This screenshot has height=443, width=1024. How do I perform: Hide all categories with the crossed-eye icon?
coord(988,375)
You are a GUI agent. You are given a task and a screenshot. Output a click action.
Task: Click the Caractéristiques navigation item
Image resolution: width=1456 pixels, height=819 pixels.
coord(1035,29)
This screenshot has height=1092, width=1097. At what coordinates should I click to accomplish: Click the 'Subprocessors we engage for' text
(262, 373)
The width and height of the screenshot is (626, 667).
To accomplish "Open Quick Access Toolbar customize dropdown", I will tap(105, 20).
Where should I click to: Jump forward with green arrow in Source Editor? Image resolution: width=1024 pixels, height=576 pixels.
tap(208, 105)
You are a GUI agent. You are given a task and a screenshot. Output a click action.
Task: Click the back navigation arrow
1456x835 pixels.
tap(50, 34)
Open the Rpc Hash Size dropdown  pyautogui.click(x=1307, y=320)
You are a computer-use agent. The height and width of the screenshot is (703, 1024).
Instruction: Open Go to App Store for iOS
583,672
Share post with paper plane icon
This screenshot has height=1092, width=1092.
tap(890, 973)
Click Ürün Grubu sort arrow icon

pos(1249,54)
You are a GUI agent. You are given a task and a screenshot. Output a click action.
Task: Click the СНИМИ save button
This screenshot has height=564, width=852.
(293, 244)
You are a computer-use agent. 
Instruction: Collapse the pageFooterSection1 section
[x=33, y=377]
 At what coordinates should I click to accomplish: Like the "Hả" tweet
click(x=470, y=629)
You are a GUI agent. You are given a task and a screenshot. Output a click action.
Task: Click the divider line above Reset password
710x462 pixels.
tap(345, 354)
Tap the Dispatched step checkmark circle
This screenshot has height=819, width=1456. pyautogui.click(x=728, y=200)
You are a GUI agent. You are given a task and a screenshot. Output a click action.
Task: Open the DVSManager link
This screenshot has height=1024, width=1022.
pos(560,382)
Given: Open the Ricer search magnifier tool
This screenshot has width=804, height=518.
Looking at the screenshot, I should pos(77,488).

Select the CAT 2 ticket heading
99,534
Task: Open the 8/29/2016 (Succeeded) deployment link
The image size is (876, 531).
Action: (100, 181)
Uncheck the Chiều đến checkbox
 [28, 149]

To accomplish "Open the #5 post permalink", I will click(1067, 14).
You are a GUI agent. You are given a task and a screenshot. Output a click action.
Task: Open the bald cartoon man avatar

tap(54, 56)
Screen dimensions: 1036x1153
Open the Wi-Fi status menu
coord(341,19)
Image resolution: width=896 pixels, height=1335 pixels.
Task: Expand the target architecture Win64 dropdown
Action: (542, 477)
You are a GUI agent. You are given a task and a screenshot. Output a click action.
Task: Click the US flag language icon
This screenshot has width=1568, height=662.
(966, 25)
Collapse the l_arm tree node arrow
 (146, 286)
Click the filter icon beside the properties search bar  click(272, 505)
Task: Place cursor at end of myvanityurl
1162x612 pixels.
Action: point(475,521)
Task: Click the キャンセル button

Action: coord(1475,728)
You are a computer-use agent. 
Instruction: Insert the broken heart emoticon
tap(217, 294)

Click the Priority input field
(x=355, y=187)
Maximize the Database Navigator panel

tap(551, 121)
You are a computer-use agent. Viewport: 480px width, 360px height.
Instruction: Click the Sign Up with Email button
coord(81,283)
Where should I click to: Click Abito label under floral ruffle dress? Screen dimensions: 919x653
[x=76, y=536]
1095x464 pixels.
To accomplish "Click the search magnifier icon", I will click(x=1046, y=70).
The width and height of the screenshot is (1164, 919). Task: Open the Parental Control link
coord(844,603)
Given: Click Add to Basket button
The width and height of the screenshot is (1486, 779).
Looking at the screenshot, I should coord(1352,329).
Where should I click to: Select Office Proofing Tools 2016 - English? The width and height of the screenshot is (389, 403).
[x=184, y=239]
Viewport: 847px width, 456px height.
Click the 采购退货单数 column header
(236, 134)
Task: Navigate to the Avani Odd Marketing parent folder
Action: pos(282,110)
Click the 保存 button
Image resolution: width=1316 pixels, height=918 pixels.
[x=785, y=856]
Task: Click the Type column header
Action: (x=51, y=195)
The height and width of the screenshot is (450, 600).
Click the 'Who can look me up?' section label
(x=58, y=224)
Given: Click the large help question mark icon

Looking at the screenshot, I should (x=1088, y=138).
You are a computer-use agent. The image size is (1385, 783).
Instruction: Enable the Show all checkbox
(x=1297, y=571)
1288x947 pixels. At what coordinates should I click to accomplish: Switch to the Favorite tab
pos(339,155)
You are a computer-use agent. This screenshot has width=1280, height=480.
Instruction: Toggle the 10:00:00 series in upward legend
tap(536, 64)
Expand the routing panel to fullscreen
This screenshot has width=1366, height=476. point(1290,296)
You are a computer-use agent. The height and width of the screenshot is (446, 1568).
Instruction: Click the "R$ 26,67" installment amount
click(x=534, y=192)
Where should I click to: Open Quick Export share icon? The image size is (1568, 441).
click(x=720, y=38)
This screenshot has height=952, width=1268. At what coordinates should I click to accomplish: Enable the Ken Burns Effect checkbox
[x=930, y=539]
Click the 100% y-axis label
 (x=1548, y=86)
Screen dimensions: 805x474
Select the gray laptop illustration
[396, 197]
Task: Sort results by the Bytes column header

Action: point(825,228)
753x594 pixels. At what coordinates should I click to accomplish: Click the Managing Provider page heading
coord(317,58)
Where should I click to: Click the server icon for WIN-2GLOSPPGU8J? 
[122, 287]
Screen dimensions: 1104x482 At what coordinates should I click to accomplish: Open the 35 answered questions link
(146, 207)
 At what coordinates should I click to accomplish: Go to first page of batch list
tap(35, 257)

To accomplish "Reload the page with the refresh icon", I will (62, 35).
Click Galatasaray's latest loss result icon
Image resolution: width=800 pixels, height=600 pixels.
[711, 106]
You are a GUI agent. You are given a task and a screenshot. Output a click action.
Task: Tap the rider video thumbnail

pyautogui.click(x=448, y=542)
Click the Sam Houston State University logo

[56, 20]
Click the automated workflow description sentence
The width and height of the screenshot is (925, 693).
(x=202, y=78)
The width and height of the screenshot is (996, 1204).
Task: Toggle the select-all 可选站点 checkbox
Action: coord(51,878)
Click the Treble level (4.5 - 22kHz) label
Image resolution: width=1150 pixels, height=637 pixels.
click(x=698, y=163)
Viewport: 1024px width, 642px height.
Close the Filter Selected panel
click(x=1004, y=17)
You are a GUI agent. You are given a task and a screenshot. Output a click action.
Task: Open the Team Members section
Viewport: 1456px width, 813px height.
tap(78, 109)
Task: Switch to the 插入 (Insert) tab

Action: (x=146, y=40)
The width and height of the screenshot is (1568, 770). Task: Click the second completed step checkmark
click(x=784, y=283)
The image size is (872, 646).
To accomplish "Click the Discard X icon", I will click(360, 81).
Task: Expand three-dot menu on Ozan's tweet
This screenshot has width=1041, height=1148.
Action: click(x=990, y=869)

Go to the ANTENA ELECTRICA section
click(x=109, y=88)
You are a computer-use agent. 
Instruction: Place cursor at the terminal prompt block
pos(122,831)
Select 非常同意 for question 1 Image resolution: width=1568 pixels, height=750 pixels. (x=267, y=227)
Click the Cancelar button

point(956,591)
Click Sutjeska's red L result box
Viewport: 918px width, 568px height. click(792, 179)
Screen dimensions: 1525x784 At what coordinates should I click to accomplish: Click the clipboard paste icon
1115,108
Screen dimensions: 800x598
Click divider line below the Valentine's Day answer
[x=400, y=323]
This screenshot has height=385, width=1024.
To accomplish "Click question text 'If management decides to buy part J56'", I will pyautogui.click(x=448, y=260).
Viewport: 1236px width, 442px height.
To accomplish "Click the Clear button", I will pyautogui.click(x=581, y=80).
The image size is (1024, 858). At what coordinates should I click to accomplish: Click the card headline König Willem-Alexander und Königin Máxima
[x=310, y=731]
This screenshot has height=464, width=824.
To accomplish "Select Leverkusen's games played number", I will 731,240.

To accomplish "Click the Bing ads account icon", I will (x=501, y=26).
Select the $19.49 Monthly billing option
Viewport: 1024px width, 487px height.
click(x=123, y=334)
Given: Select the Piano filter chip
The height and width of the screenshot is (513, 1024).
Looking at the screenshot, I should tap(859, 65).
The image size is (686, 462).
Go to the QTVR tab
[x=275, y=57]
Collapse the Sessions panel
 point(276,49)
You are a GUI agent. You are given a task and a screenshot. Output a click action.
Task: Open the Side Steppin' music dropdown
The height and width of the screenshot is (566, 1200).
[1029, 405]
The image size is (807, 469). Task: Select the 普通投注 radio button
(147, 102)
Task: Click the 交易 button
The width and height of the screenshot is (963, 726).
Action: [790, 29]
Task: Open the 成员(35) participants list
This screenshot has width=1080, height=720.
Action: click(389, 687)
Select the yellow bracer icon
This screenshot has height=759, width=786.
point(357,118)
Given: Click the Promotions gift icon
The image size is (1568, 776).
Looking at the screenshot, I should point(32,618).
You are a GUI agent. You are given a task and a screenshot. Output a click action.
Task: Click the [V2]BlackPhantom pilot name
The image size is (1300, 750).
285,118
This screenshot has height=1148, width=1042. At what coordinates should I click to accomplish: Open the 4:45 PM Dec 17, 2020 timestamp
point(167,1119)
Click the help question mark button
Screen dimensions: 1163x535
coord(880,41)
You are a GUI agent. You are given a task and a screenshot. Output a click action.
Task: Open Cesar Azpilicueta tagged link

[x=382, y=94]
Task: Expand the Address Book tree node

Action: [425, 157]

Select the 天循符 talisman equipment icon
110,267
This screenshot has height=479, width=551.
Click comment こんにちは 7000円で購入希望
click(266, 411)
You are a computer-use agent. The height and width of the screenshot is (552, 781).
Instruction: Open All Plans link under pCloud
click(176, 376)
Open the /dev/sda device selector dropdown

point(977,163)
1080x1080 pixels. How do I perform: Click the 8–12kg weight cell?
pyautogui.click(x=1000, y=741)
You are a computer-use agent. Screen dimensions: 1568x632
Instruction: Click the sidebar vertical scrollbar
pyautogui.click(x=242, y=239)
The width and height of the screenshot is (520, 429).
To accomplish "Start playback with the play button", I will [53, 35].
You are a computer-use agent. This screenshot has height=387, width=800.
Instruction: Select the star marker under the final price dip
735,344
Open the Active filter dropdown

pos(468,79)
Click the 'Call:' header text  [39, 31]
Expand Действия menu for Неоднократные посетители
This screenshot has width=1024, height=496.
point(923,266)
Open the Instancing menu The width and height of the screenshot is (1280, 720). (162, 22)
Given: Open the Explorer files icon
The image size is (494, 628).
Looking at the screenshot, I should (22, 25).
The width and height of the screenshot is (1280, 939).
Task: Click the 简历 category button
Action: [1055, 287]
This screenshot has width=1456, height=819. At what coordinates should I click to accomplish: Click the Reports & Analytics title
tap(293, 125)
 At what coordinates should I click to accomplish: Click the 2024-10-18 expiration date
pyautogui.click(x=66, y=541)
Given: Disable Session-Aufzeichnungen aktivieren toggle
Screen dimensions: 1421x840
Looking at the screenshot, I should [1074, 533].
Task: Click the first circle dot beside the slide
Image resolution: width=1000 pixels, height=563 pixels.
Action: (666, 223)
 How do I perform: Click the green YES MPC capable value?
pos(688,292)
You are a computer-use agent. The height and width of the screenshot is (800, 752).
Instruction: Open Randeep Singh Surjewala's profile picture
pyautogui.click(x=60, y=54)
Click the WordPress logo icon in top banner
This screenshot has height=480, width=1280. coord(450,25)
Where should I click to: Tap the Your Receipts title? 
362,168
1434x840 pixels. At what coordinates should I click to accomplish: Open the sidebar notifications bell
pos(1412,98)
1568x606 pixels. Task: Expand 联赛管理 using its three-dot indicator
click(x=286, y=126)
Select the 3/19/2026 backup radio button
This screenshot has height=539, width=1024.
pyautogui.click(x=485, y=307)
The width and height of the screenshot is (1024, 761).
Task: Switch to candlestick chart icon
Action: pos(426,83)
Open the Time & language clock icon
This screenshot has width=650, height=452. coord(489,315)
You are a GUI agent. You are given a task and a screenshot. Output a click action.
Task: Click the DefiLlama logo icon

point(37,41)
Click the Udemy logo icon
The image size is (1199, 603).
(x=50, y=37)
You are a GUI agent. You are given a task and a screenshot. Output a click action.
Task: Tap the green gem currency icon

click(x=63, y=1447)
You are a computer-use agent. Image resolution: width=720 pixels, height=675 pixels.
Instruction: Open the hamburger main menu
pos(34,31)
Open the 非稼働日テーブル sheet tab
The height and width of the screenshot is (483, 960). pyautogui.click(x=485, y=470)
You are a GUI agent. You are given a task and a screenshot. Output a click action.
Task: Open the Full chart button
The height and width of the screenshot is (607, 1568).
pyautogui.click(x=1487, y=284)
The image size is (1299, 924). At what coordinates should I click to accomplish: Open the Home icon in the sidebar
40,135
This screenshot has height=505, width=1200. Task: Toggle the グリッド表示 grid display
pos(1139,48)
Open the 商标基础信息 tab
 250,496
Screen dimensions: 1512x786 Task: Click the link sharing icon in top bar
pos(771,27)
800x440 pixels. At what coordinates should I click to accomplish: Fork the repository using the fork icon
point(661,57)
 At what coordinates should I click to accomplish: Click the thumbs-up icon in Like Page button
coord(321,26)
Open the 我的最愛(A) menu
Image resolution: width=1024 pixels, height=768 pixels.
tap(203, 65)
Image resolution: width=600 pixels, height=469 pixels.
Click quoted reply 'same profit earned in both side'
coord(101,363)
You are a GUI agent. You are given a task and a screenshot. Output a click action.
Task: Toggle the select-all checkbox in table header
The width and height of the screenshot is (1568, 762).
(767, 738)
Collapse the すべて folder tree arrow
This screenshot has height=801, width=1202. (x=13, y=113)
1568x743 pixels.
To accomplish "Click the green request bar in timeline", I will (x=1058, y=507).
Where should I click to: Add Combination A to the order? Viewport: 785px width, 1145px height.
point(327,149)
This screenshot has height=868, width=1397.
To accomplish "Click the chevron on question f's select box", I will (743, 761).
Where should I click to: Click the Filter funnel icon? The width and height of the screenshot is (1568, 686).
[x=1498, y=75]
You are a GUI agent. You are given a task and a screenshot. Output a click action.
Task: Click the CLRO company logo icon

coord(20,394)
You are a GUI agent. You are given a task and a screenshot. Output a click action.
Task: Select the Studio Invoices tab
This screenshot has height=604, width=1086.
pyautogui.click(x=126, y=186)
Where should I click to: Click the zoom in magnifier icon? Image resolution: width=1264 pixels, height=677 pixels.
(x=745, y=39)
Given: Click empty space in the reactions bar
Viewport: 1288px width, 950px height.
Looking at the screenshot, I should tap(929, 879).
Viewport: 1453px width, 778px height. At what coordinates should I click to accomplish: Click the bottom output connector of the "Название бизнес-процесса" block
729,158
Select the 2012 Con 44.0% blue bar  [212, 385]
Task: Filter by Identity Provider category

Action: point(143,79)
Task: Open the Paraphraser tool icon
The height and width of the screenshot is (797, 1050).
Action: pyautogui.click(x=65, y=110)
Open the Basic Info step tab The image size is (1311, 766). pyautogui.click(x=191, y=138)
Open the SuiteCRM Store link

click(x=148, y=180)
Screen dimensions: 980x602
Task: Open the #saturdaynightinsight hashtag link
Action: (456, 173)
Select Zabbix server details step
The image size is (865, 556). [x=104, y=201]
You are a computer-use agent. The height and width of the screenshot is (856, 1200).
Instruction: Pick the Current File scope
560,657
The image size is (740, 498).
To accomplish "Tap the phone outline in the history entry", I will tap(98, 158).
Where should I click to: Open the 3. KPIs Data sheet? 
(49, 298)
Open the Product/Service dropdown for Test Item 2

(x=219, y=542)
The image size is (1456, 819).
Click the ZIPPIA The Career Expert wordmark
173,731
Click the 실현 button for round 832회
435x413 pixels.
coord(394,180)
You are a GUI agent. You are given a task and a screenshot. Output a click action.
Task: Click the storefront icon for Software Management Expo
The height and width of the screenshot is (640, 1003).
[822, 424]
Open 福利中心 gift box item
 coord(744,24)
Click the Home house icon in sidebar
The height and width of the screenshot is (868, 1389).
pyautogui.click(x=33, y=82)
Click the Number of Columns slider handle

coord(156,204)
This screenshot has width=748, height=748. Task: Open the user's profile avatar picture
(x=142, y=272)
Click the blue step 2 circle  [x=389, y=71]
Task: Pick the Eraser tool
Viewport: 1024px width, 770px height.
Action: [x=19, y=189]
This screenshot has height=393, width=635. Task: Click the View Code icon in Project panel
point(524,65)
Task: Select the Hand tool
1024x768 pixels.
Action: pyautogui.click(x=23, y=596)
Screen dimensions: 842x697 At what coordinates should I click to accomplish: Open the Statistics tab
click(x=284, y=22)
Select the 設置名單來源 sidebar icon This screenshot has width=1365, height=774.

------------------------

• **Exercise**
Write out the items above word for word, from the line that contains "Task: Sort results by the Bytes column header" through the line that contains "pos(122,831)", inclusive.

• **Reply to the task**
Task: Sort results by the Bytes column header

Action: point(825,228)
753x594 pixels. At what coordinates should I click to accomplish: Click the Managing Provider page heading
coord(317,58)
Where should I click to: Click the server icon for WIN-2GLOSPPGU8J? 
[122, 287]
Screen dimensions: 1104x482 At what coordinates should I click to accomplish: Open the 35 answered questions link
(146, 207)
 At what coordinates should I click to accomplish: Go to first page of batch list
tap(35, 257)

To accomplish "Reload the page with the refresh icon", I will (62, 35).
Click Galatasaray's latest loss result icon
Image resolution: width=800 pixels, height=600 pixels.
[711, 106]
You are a GUI agent. You are given a task and a screenshot. Output a click action.
Task: Tap the rider video thumbnail

pyautogui.click(x=448, y=542)
Click the Sam Houston State University logo

[56, 20]
Click the automated workflow description sentence
The width and height of the screenshot is (925, 693).
(x=202, y=78)
The width and height of the screenshot is (996, 1204).
Task: Toggle the select-all 可选站点 checkbox
Action: coord(51,878)
Click the Treble level (4.5 - 22kHz) label
Image resolution: width=1150 pixels, height=637 pixels.
click(x=698, y=163)
Viewport: 1024px width, 642px height.
Close the Filter Selected panel
click(x=1004, y=17)
You are a GUI agent. You are given a task and a screenshot. Output a click action.
Task: Open the Team Members section
Viewport: 1456px width, 813px height.
tap(78, 109)
Task: Switch to the 插入 (Insert) tab

Action: (x=146, y=40)
The width and height of the screenshot is (1568, 770). Task: Click the second completed step checkmark
click(x=784, y=283)
The image size is (872, 646).
To accomplish "Click the Discard X icon", I will click(360, 81).
Task: Expand three-dot menu on Ozan's tweet
This screenshot has width=1041, height=1148.
Action: click(x=990, y=869)

Go to the ANTENA ELECTRICA section
click(x=109, y=88)
You are a computer-use agent. 
Instruction: Place cursor at the terminal prompt block
pos(122,831)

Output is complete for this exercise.